When we have public officials such as Obama who devalue human life based on being at a less advanced stage of growth and development, and officials such as Emanuel, who devalue an individual who doesn’t qualify for a government agency’s requirement for rationing, we have a problem.

A few months ago, Rush Limbaugh was unreasonably criticized for his objectively noting the similarities between ObamaCare’s “socialized medicine” and the socialized medicine of Nazi Germany. A good way to actually expand on that comparison is to recall how past governments valued human life in the context of medical care.

In Russia, for example, according to Anna Ebeling of the Foundation for Economic Education, there was a distinct contrast between how the state respected the dignity and value of people in the old Russia as compared to the “factory-like” hospitals and medical clinics of the Bolsheviks’ communist, utopian “health care for all” scheme.

And in the Nazi socialized medical system to which Limbaugh referred, the regime categorized people, and it was in “Germany’s best interest” to rid the country of “undesirables.”
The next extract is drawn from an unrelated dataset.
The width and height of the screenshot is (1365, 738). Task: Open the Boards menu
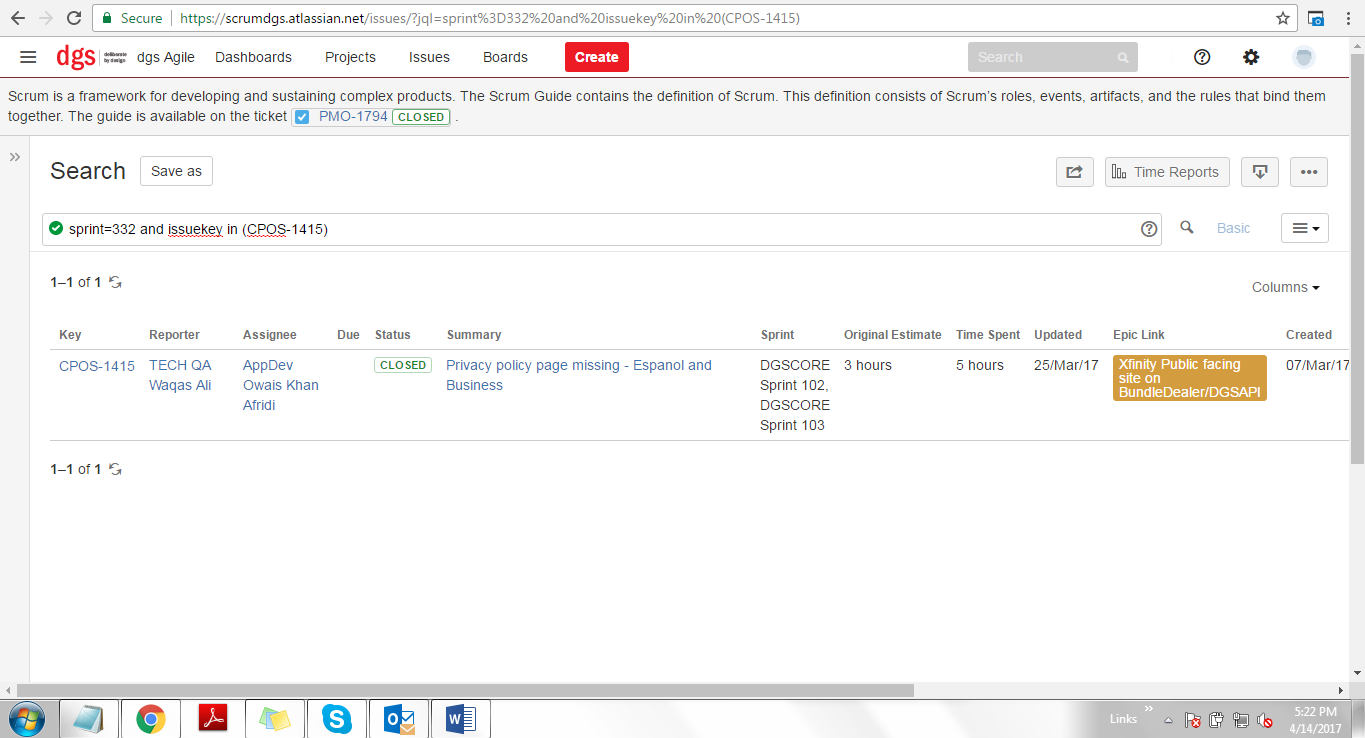(505, 57)
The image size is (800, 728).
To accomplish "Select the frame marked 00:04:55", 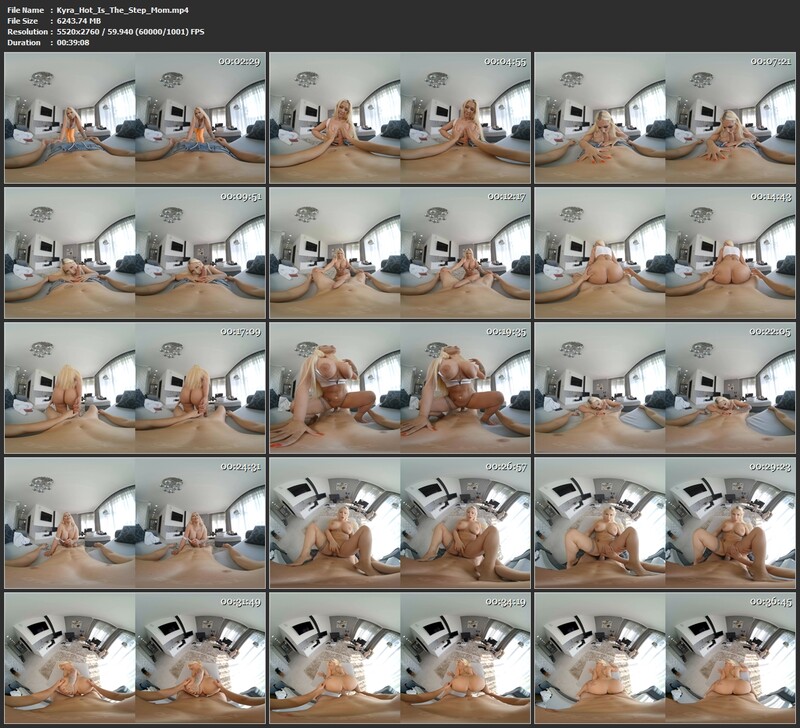I will (x=400, y=118).
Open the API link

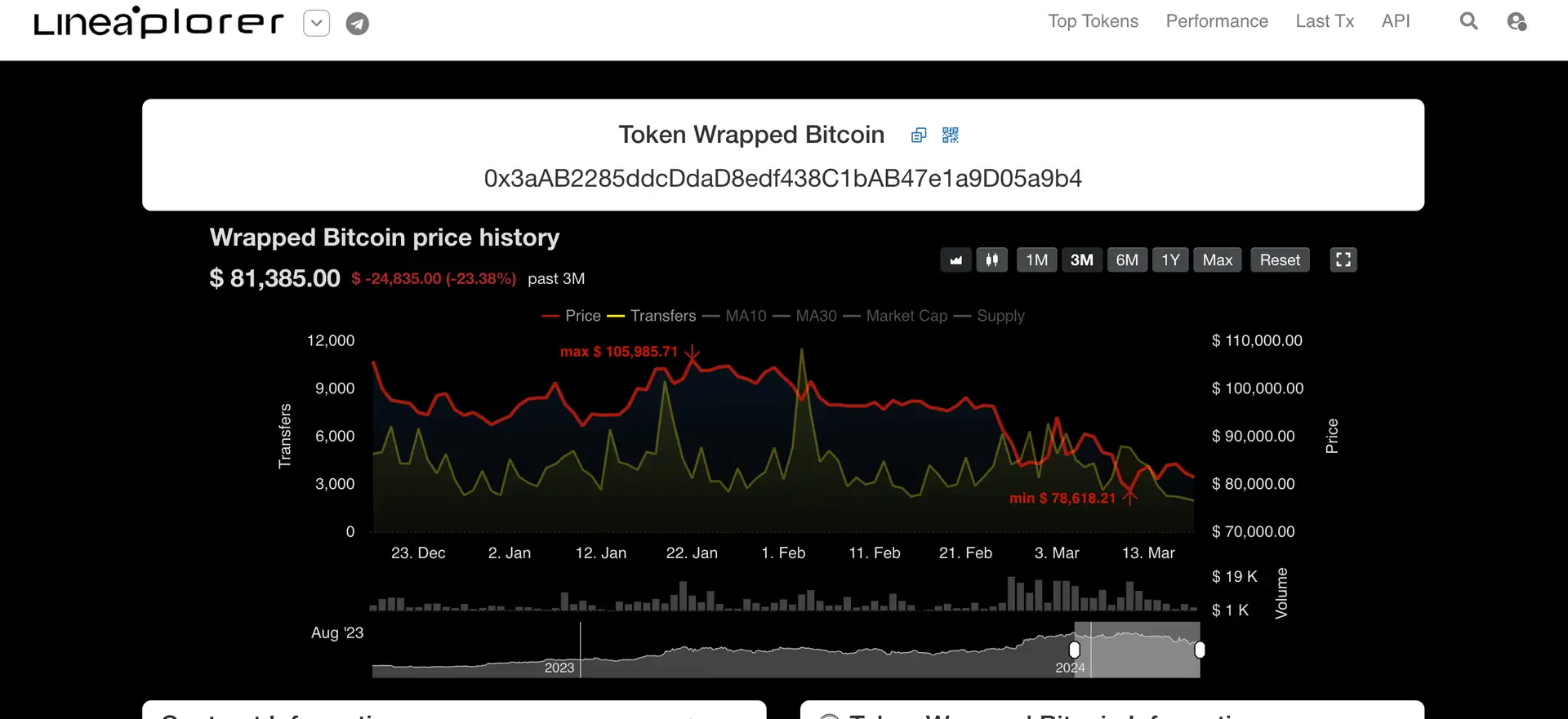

No, I’m not comparing the Obama administration to Nazis, but this is a time of great moral ambiguity in our country. World War II and Nazi Germany represented a turning point in history, as did the Supreme Court’s ruling permitting the destruction of unborn human beings until they reach a particular stage in their lifespan.

Since the Roe decision, our culture has further degenerated to the point where immediate gratification is given greater value than life itself. The id controls individual decision-making, and personal responsibility is all but absent.

These past few months, we have seen the most powerful public officials’ contempt for our rights as human beings in broad daylight. It is degrading when citizens are treated like livestock herded into a barn, without any respect for the inherent value of human life. This is a recurring theme in the history of governments.

Those who crave a government-compelled monopoly over our health care cannot logically value human life, as such a power-grab results in the invasion of every individual’s natural, inalienable rights to life and liberty. A human being has a right to live, a right to choose his doctor, a right to doctor-patient confidentiality without government officials’ access, and a right to have or not to have insurance.

In other words, we have a right to medical freedom.

It is a matter of basic human rights.